-- Begin MATERIAL SHOWN --

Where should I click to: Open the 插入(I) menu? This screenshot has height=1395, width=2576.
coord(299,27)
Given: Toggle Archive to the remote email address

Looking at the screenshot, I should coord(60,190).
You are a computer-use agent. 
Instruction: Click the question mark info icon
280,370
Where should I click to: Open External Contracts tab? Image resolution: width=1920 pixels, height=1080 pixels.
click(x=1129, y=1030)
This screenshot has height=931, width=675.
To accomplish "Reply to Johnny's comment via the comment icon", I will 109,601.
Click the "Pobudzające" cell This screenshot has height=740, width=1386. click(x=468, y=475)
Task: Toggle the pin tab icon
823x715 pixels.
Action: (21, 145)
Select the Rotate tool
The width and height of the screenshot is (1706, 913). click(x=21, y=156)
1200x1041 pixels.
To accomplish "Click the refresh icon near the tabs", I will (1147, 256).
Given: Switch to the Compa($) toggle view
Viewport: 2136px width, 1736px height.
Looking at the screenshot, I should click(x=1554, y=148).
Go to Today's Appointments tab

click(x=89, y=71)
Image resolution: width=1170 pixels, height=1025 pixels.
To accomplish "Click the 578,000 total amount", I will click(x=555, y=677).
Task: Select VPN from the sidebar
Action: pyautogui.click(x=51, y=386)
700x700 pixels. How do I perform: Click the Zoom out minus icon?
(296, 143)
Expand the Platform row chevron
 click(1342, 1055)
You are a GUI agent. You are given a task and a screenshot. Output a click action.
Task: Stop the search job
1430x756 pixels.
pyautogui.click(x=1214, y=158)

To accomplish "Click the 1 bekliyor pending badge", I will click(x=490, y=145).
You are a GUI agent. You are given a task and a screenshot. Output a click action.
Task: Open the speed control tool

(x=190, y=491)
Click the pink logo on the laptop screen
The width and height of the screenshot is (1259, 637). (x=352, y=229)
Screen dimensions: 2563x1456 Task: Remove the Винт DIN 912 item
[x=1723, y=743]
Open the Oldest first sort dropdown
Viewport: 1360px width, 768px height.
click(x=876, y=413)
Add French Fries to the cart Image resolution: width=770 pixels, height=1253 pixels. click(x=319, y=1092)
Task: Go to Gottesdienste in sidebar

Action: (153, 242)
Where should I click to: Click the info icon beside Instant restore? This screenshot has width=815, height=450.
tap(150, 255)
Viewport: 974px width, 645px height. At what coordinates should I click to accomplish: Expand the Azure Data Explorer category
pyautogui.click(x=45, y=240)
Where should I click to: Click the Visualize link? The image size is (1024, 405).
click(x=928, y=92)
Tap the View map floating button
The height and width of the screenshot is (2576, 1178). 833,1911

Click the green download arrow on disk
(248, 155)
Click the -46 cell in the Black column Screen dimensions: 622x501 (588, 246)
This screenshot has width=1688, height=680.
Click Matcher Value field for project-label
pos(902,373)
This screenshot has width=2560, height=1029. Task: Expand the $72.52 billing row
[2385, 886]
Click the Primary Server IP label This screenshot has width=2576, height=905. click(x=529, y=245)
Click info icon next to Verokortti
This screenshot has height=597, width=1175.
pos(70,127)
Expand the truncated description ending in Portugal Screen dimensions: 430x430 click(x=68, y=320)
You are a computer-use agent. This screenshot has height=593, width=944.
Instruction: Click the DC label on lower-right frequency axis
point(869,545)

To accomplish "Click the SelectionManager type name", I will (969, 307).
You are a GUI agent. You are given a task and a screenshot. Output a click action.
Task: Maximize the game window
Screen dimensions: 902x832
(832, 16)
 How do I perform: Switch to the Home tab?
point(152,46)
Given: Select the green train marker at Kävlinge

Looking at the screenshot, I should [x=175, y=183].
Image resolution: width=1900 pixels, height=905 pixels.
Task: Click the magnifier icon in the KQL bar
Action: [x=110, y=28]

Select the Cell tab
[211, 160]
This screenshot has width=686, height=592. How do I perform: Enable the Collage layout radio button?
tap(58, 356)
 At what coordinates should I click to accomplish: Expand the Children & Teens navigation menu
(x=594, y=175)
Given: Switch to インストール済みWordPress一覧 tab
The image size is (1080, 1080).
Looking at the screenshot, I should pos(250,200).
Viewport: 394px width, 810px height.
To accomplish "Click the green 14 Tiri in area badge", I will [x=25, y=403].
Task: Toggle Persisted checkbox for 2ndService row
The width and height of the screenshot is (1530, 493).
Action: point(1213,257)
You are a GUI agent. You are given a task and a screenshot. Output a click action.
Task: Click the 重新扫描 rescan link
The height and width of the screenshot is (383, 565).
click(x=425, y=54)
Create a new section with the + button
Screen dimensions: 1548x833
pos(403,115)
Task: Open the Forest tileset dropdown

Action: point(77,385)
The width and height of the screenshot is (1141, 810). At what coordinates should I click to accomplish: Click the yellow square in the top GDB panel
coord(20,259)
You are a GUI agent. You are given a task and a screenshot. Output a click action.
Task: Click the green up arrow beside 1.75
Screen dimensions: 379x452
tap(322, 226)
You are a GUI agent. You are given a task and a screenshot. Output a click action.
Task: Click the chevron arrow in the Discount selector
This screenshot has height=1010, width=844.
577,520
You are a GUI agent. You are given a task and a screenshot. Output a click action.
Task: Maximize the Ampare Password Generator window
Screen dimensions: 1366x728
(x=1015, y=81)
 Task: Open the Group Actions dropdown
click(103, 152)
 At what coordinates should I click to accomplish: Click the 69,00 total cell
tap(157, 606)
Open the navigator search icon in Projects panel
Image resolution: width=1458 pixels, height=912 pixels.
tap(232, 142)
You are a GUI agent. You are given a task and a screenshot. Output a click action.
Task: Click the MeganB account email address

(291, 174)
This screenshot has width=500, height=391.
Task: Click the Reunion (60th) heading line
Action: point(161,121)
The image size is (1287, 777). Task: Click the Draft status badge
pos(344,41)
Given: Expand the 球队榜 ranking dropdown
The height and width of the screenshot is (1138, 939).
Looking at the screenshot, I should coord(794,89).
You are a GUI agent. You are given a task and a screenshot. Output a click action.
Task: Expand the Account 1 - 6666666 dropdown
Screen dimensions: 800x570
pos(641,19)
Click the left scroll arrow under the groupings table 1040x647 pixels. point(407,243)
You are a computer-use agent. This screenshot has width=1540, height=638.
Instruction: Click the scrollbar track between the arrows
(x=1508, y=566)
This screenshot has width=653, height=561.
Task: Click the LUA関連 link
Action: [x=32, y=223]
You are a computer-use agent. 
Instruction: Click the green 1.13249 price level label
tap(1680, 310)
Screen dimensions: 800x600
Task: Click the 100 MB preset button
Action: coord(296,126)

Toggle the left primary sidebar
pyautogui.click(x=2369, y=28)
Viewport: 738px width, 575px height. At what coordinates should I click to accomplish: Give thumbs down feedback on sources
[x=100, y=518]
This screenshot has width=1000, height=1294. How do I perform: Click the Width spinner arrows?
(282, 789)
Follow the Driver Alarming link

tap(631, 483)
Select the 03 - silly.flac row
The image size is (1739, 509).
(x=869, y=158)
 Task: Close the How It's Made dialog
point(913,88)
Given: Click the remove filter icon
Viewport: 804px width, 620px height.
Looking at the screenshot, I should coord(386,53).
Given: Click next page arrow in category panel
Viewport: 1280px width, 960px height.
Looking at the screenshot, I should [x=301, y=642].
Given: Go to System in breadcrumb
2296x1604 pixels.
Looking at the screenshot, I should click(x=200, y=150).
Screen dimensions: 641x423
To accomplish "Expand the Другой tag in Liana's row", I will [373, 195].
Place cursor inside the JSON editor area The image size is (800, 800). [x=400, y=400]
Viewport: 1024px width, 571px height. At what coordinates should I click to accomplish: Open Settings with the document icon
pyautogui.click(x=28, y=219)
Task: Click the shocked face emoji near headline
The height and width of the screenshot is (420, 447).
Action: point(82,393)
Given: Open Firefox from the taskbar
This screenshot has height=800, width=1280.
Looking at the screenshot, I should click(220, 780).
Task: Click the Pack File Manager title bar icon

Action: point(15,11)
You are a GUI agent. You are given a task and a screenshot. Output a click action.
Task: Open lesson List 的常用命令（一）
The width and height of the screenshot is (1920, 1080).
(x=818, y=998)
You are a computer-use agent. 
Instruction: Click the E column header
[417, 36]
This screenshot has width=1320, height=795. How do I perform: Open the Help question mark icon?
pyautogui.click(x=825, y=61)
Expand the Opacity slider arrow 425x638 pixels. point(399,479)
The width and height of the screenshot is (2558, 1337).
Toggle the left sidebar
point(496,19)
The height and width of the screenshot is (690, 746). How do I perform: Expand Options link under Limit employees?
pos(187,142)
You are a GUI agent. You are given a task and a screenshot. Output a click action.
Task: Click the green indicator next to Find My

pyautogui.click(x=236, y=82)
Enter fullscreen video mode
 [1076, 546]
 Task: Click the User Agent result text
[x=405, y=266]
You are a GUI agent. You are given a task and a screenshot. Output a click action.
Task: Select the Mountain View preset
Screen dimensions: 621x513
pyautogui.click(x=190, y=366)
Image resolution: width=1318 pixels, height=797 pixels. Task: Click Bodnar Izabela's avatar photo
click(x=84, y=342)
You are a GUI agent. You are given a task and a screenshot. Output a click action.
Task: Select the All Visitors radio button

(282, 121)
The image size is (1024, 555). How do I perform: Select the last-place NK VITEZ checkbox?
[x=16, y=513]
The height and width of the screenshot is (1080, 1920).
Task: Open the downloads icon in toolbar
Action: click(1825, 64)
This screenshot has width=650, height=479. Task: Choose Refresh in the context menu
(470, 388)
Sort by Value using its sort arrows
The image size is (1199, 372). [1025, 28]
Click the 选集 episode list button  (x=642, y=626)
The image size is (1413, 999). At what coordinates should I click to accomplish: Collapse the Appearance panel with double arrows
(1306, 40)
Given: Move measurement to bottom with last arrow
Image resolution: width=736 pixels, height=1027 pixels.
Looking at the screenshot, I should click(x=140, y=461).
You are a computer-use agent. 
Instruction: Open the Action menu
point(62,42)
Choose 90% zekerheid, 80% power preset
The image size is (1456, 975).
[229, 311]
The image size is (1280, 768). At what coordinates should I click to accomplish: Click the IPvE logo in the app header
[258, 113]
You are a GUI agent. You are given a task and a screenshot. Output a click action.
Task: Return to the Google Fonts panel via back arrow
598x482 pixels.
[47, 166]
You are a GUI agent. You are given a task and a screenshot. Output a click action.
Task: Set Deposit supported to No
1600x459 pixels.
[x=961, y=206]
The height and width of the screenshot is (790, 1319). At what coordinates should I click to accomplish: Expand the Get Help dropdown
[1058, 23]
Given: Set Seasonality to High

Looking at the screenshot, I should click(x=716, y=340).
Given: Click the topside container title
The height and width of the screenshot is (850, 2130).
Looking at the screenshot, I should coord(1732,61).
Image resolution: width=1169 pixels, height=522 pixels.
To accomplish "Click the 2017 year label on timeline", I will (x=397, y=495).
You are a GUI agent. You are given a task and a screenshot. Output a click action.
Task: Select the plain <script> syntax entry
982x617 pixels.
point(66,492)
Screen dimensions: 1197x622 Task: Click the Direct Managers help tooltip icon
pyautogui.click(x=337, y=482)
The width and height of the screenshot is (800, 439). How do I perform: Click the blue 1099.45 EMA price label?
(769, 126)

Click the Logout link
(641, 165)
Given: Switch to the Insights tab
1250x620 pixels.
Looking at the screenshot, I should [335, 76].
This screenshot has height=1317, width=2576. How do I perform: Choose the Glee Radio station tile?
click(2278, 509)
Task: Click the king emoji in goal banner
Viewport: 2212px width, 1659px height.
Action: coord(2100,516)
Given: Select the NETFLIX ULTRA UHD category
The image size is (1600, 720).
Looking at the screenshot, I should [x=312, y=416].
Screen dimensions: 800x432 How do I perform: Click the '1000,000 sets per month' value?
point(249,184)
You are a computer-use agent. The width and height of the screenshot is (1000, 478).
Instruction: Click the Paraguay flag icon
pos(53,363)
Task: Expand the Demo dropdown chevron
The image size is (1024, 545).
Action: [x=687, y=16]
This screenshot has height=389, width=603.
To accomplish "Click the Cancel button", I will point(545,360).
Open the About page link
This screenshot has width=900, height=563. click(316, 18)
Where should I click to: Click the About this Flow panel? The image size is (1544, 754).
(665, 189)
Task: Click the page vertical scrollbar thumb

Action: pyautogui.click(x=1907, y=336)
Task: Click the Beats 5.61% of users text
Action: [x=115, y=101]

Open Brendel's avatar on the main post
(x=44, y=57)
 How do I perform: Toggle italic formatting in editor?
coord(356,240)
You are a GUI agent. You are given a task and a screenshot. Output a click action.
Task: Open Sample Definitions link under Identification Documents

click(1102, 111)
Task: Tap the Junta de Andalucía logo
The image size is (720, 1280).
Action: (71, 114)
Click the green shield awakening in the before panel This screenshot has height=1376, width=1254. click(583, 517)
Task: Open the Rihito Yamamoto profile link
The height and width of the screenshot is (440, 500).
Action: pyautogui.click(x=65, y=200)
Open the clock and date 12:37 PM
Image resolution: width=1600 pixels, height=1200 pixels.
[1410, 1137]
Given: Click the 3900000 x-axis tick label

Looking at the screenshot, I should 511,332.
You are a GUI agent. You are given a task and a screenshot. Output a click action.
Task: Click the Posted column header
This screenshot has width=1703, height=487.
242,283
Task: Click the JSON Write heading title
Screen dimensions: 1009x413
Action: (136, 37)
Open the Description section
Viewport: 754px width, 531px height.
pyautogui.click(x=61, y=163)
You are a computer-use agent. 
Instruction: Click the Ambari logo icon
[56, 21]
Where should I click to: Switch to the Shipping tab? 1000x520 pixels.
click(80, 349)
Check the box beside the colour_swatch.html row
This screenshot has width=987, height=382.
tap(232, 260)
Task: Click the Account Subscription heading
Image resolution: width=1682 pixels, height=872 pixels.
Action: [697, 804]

-- End MATERIAL SHOWN --

■ WHAT THIS TASK INVOLVES ■
Present the data from its first line through the line containing "pyautogui.click(x=1214, y=158)", inclusive, as a Markdown table with the columns Row and Data line, numbering each row and leaving out blank lines.

■ TASK ANSWER ■
| Row | Data line |
|---|---|
| 1 | Where should I click to: Open the 插入(I) menu? This screenshot has height=1395, width=2576. |
| 2 | coord(299,27) |
| 3 | Given: Toggle Archive to the remote email address |
| 4 | Looking at the screenshot, I should coord(60,190). |
| 5 | You are a computer-use agent.  |
| 6 | Instruction: Click the question mark info icon |
| 7 | 280,370 |
| 8 | Where should I click to: Open External Contracts tab? Image resolution: width=1920 pixels, height=1080 pixels. |
| 9 | click(x=1129, y=1030) |
| 10 | This screenshot has height=931, width=675. |
| 11 | To accomplish "Reply to Johnny's comment via the comment icon", I will 109,601. |
| 12 | Click the "Pobudzające" cell This screenshot has height=740, width=1386. click(x=468, y=475) |
| 13 | Task: Toggle the pin tab icon |
| 14 | 823x715 pixels. |
| 15 | Action: (21, 145) |
| 16 | Select the Rotate tool |
| 17 | The width and height of the screenshot is (1706, 913). click(x=21, y=156) |
| 18 | 1200x1041 pixels. |
| 19 | To accomplish "Click the refresh icon near the tabs", I will (1147, 256). |
| 20 | Given: Switch to the Compa($) toggle view |
| 21 | Viewport: 2136px width, 1736px height. |
| 22 | Looking at the screenshot, I should click(x=1554, y=148). |
| 23 | Go to Today's Appointments tab |
| 24 | click(x=89, y=71) |
| 25 | Image resolution: width=1170 pixels, height=1025 pixels. |
| 26 | To accomplish "Click the 578,000 total amount", I will click(x=555, y=677). |
| 27 | Task: Select VPN from the sidebar |
| 28 | Action: pyautogui.click(x=51, y=386) |
| 29 | 700x700 pixels. How do I perform: Click the Zoom out minus icon? |
| 30 | (296, 143) |
| 31 | Expand the Platform row chevron |
| 32 |  click(1342, 1055) |
| 33 | You are a GUI agent. You are given a task and a screenshot. Output a click action. |
| 34 | Task: Stop the search job |
| 35 | 1430x756 pixels. |
| 36 | pyautogui.click(x=1214, y=158) |